§ **WHAT NEEDS TO BE DONE**: Your answer must be every line below, repeated exactly.

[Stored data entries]
'''

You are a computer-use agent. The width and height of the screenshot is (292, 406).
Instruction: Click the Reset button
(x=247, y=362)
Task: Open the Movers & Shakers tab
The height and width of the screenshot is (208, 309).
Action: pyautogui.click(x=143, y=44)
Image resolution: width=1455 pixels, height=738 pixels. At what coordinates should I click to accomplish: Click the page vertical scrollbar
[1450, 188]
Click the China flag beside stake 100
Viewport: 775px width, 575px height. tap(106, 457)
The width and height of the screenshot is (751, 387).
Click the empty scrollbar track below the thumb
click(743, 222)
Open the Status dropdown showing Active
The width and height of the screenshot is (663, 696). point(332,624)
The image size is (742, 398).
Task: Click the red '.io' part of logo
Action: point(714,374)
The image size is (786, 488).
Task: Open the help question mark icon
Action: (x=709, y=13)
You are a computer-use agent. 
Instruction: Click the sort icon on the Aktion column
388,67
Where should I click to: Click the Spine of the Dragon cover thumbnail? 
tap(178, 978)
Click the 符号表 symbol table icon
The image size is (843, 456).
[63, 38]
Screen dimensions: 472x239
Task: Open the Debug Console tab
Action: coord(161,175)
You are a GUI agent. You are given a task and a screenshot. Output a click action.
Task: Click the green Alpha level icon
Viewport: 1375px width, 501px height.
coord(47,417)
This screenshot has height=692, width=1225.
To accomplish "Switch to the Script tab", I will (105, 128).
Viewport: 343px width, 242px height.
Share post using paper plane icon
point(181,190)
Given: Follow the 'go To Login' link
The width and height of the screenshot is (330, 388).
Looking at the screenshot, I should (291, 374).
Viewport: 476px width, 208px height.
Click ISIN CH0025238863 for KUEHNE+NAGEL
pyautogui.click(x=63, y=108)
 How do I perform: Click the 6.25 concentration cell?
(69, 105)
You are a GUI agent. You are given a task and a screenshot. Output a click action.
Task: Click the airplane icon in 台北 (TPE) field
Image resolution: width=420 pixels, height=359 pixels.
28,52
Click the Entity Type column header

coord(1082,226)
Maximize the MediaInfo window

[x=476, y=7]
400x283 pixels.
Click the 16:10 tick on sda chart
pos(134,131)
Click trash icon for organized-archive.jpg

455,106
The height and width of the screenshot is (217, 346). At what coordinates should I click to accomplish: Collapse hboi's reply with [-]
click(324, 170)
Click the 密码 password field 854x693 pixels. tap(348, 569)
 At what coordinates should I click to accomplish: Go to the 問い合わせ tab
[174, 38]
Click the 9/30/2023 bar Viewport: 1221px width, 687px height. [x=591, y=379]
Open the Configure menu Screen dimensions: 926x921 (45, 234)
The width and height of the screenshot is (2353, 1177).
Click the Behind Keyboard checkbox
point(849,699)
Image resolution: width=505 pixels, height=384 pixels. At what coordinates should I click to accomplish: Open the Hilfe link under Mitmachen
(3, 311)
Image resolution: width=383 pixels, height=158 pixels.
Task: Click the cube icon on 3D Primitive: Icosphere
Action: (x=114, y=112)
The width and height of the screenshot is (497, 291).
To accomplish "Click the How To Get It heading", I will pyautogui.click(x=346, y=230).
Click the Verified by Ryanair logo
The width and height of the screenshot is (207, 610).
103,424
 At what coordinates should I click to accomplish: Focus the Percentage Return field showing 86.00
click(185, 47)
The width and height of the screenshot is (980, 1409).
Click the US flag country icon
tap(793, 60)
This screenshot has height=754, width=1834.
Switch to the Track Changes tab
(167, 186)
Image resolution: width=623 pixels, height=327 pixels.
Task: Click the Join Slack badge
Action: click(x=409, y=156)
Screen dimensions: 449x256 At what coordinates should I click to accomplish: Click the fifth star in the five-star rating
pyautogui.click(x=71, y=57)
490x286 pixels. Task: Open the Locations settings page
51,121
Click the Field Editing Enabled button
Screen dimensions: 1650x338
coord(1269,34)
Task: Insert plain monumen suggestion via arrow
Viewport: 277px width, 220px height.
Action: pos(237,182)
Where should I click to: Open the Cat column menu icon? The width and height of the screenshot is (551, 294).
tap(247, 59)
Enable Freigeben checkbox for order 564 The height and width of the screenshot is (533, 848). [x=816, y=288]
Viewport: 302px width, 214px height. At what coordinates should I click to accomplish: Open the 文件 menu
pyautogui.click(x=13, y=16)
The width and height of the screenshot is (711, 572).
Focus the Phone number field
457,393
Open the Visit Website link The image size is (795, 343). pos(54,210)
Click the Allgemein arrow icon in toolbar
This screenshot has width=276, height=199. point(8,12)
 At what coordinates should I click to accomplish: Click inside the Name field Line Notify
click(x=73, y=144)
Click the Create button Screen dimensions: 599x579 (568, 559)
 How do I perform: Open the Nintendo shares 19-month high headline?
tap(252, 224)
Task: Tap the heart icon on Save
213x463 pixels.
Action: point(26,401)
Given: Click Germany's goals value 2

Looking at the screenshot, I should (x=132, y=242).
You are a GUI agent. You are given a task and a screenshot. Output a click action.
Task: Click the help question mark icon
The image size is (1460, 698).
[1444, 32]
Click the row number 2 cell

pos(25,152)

'''

§ **OUTPUT OF THE EXERCISE**:
You are a computer-use agent. The width and height of the screenshot is (292, 406).
Instruction: Click the Reset button
(x=247, y=362)
Task: Open the Movers & Shakers tab
The height and width of the screenshot is (208, 309).
Action: pyautogui.click(x=143, y=44)
Image resolution: width=1455 pixels, height=738 pixels. At what coordinates should I click to accomplish: Click the page vertical scrollbar
[1450, 188]
Click the China flag beside stake 100
Viewport: 775px width, 575px height. tap(106, 457)
The width and height of the screenshot is (751, 387).
Click the empty scrollbar track below the thumb
click(743, 222)
Open the Status dropdown showing Active
The width and height of the screenshot is (663, 696). point(332,624)
The image size is (742, 398).
Task: Click the red '.io' part of logo
Action: point(714,374)
The image size is (786, 488).
Task: Open the help question mark icon
Action: (x=709, y=13)
You are a computer-use agent. 
Instruction: Click the sort icon on the Aktion column
388,67
Where should I click to: Click the Spine of the Dragon cover thumbnail? 
tap(178, 978)
Click the 符号表 symbol table icon
The image size is (843, 456).
[63, 38]
Screen dimensions: 472x239
Task: Open the Debug Console tab
Action: coord(161,175)
You are a GUI agent. You are given a task and a screenshot. Output a click action.
Task: Click the green Alpha level icon
Viewport: 1375px width, 501px height.
coord(47,417)
This screenshot has height=692, width=1225.
To accomplish "Switch to the Script tab", I will (105, 128).
Viewport: 343px width, 242px height.
Share post using paper plane icon
point(181,190)
Given: Follow the 'go To Login' link
The width and height of the screenshot is (330, 388).
Looking at the screenshot, I should (291, 374).
Viewport: 476px width, 208px height.
Click ISIN CH0025238863 for KUEHNE+NAGEL
pyautogui.click(x=63, y=108)
 How do I perform: Click the 6.25 concentration cell?
(69, 105)
You are a GUI agent. You are given a task and a screenshot. Output a click action.
Task: Click the airplane icon in 台北 (TPE) field
Image resolution: width=420 pixels, height=359 pixels.
28,52
Click the Entity Type column header

coord(1082,226)
Maximize the MediaInfo window

[x=476, y=7]
400x283 pixels.
Click the 16:10 tick on sda chart
pos(134,131)
Click trash icon for organized-archive.jpg

455,106
The height and width of the screenshot is (217, 346). At what coordinates should I click to accomplish: Collapse hboi's reply with [-]
click(324, 170)
Click the 密码 password field 854x693 pixels. tap(348, 569)
 At what coordinates should I click to accomplish: Go to the 問い合わせ tab
[174, 38]
Click the 9/30/2023 bar Viewport: 1221px width, 687px height. [x=591, y=379]
Open the Configure menu Screen dimensions: 926x921 (45, 234)
The width and height of the screenshot is (2353, 1177).
Click the Behind Keyboard checkbox
point(849,699)
Image resolution: width=505 pixels, height=384 pixels. At what coordinates should I click to accomplish: Open the Hilfe link under Mitmachen
(3, 311)
Image resolution: width=383 pixels, height=158 pixels.
Task: Click the cube icon on 3D Primitive: Icosphere
Action: (x=114, y=112)
The width and height of the screenshot is (497, 291).
To accomplish "Click the How To Get It heading", I will pyautogui.click(x=346, y=230).
Click the Verified by Ryanair logo
The width and height of the screenshot is (207, 610).
103,424
 At what coordinates should I click to accomplish: Focus the Percentage Return field showing 86.00
click(185, 47)
The width and height of the screenshot is (980, 1409).
Click the US flag country icon
tap(793, 60)
This screenshot has height=754, width=1834.
Switch to the Track Changes tab
(167, 186)
Image resolution: width=623 pixels, height=327 pixels.
Task: Click the Join Slack badge
Action: click(x=409, y=156)
Screen dimensions: 449x256 At what coordinates should I click to accomplish: Click the fifth star in the five-star rating
pyautogui.click(x=71, y=57)
490x286 pixels. Task: Open the Locations settings page
51,121
Click the Field Editing Enabled button
Screen dimensions: 1650x338
coord(1269,34)
Task: Insert plain monumen suggestion via arrow
Viewport: 277px width, 220px height.
Action: pos(237,182)
Where should I click to: Open the Cat column menu icon? The width and height of the screenshot is (551, 294).
tap(247, 59)
Enable Freigeben checkbox for order 564 The height and width of the screenshot is (533, 848). [x=816, y=288]
Viewport: 302px width, 214px height. At what coordinates should I click to accomplish: Open the 文件 menu
pyautogui.click(x=13, y=16)
The width and height of the screenshot is (711, 572).
Focus the Phone number field
457,393
Open the Visit Website link The image size is (795, 343). pos(54,210)
Click the Allgemein arrow icon in toolbar
This screenshot has width=276, height=199. point(8,12)
 At what coordinates should I click to accomplish: Click inside the Name field Line Notify
click(x=73, y=144)
Click the Create button Screen dimensions: 599x579 (568, 559)
 How do I perform: Open the Nintendo shares 19-month high headline?
tap(252, 224)
Task: Tap the heart icon on Save
213x463 pixels.
Action: point(26,401)
Given: Click Germany's goals value 2

Looking at the screenshot, I should (x=132, y=242).
You are a GUI agent. You are given a task and a screenshot. Output a click action.
Task: Click the help question mark icon
The image size is (1460, 698).
[1444, 32]
Click the row number 2 cell

pos(25,152)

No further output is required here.